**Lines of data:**

↓

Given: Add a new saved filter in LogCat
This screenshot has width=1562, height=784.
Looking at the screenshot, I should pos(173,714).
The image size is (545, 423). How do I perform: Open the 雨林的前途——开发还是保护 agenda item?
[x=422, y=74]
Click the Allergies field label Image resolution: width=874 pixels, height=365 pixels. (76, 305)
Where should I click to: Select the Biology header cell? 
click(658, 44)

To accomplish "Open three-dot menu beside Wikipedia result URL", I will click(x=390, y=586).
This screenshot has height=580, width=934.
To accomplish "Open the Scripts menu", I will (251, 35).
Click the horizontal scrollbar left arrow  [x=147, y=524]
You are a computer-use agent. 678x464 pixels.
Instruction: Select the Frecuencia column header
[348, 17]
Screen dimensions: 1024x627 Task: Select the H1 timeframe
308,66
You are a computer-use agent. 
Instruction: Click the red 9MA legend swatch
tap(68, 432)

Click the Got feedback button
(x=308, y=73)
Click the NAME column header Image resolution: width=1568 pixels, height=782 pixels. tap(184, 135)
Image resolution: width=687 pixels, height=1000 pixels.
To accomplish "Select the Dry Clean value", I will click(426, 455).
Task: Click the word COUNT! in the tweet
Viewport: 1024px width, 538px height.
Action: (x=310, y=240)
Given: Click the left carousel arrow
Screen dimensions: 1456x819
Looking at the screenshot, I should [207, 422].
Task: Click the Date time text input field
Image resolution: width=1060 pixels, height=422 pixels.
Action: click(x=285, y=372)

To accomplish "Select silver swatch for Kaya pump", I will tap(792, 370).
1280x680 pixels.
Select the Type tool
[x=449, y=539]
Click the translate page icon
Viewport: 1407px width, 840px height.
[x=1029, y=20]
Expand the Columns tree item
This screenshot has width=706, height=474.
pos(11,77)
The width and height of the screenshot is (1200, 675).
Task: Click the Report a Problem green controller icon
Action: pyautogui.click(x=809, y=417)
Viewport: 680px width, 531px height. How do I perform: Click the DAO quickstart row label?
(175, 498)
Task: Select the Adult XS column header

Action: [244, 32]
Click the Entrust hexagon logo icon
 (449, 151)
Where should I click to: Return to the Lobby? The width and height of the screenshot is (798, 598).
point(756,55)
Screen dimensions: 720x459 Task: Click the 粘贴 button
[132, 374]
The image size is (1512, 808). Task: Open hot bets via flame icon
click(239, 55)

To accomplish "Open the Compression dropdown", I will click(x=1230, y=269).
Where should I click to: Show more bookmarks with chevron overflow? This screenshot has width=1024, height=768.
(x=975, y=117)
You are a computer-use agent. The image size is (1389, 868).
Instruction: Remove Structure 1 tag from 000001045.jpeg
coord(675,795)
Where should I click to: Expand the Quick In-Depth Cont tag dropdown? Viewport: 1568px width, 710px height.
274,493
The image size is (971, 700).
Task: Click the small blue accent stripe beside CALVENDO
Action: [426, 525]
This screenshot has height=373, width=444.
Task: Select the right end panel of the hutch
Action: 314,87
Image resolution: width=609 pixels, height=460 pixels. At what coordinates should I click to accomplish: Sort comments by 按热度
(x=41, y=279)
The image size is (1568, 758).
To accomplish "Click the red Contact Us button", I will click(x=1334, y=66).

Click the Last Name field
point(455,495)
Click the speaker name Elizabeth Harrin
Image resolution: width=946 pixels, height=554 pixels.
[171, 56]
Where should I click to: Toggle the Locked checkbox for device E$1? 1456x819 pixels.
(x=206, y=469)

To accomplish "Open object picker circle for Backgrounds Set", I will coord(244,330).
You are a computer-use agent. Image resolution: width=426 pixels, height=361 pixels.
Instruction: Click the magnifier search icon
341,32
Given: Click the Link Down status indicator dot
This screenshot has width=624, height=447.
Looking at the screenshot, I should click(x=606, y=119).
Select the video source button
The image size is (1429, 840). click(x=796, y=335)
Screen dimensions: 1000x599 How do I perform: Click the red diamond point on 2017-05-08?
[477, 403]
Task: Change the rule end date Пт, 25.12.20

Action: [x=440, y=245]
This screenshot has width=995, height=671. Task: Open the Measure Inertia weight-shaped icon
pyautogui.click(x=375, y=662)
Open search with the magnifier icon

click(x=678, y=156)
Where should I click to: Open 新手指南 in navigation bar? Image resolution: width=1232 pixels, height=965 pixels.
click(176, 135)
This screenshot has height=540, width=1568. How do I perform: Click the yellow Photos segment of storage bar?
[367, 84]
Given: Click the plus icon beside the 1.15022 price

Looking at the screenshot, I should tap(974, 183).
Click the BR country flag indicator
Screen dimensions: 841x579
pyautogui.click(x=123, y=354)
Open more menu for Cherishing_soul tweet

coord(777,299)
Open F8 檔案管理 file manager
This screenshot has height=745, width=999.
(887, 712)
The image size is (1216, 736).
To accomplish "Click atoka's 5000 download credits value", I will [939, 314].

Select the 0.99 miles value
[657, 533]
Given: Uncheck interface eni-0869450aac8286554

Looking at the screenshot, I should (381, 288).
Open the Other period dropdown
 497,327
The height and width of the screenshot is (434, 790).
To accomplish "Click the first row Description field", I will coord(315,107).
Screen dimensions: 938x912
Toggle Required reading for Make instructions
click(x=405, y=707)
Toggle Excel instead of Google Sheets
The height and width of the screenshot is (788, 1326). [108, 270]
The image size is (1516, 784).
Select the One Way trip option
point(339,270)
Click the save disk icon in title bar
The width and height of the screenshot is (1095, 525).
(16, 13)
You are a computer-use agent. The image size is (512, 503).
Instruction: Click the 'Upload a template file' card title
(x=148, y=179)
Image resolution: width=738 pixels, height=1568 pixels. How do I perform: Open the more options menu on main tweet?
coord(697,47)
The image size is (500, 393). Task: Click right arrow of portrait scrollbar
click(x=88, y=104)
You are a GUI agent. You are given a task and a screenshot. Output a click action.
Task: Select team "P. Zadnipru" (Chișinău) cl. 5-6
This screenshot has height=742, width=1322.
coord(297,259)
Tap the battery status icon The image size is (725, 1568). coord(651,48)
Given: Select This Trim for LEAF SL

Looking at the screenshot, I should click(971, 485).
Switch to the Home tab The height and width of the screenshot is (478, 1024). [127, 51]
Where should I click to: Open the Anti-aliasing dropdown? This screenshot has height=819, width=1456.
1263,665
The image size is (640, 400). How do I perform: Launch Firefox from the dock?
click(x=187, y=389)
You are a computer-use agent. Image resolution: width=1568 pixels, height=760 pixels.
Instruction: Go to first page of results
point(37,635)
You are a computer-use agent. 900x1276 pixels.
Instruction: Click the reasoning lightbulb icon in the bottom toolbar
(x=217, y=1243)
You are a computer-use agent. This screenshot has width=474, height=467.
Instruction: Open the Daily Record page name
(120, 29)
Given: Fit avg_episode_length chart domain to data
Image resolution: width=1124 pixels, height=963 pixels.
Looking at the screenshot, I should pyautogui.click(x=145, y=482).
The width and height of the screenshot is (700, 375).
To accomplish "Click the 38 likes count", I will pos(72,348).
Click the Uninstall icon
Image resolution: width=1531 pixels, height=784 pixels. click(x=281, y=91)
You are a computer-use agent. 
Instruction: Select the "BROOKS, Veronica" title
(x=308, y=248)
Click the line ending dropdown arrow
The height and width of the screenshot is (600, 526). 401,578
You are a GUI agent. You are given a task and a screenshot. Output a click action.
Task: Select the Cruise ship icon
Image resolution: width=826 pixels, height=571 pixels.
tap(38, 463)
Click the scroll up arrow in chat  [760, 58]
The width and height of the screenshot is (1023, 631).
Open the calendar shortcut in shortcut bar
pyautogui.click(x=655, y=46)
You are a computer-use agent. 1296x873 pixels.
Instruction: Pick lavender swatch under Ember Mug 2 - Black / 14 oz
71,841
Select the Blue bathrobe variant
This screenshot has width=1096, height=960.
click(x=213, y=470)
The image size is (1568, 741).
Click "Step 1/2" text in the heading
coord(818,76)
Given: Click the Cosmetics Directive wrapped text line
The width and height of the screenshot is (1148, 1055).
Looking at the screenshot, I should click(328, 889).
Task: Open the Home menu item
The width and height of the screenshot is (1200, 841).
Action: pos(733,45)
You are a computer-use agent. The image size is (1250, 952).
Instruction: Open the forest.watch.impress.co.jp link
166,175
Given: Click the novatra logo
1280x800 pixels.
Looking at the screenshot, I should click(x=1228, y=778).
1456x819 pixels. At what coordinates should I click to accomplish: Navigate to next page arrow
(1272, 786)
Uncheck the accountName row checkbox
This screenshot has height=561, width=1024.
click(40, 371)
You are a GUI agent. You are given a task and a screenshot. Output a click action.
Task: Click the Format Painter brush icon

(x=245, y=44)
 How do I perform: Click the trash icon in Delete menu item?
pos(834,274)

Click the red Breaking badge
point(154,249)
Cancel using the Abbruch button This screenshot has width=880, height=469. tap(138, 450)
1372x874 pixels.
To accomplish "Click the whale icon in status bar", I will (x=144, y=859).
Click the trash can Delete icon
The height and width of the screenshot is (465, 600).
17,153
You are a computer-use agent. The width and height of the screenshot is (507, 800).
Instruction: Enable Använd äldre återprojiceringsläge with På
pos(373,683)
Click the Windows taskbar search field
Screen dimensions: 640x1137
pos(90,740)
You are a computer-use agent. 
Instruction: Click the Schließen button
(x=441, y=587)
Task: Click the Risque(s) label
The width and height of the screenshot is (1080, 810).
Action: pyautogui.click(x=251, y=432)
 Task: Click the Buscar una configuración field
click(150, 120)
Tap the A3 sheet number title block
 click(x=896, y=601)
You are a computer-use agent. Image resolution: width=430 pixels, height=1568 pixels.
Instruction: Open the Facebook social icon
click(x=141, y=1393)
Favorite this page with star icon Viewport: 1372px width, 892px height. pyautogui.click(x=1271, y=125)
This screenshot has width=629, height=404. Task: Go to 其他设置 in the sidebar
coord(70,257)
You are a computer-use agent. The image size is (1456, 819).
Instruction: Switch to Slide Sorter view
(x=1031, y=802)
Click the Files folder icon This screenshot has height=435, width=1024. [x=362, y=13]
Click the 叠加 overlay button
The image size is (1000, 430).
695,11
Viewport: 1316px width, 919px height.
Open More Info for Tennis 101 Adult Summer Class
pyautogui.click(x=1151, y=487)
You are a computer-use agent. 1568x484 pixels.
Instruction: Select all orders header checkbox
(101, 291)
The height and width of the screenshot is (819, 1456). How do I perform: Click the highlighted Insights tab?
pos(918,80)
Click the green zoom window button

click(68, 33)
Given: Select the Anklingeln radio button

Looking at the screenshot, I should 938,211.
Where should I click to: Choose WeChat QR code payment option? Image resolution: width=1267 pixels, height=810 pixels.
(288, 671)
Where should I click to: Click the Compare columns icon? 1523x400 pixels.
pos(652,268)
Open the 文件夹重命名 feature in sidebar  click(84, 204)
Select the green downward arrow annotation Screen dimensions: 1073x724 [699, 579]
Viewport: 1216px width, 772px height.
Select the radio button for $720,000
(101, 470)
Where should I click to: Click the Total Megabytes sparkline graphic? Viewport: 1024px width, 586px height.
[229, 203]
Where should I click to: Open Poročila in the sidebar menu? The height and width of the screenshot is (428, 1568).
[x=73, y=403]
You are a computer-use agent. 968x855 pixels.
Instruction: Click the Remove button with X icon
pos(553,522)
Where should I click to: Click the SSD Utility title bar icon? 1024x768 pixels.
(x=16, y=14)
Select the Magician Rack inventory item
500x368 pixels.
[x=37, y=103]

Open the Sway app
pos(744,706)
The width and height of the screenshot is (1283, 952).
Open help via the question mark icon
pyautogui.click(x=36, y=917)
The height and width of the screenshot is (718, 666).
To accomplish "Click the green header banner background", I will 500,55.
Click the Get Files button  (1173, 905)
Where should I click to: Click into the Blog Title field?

↑

**TASK TO COMPLETE:**
Revise the stretch of the listing from the line containing "Click the Files" through the line containing "Select the green" so that "WeChat" becomes "Alipay", keeping everything else the same. Give back only those lines.

**RIGHT ANSWER:**
Click the Files folder icon This screenshot has height=435, width=1024. [x=362, y=13]
Click the 叠加 overlay button
The image size is (1000, 430).
695,11
Viewport: 1316px width, 919px height.
Open More Info for Tennis 101 Adult Summer Class
pyautogui.click(x=1151, y=487)
You are a computer-use agent. 1568x484 pixels.
Instruction: Select all orders header checkbox
(101, 291)
The height and width of the screenshot is (819, 1456). How do I perform: Click the highlighted Insights tab?
pos(918,80)
Click the green zoom window button

click(68, 33)
Given: Select the Anklingeln radio button

Looking at the screenshot, I should 938,211.
Where should I click to: Choose Alipay QR code payment option? Image resolution: width=1267 pixels, height=810 pixels.
(288, 671)
Where should I click to: Click the Compare columns icon? 1523x400 pixels.
pos(652,268)
Open the 文件夹重命名 feature in sidebar  click(84, 204)
Select the green downward arrow annotation Screen dimensions: 1073x724 [699, 579]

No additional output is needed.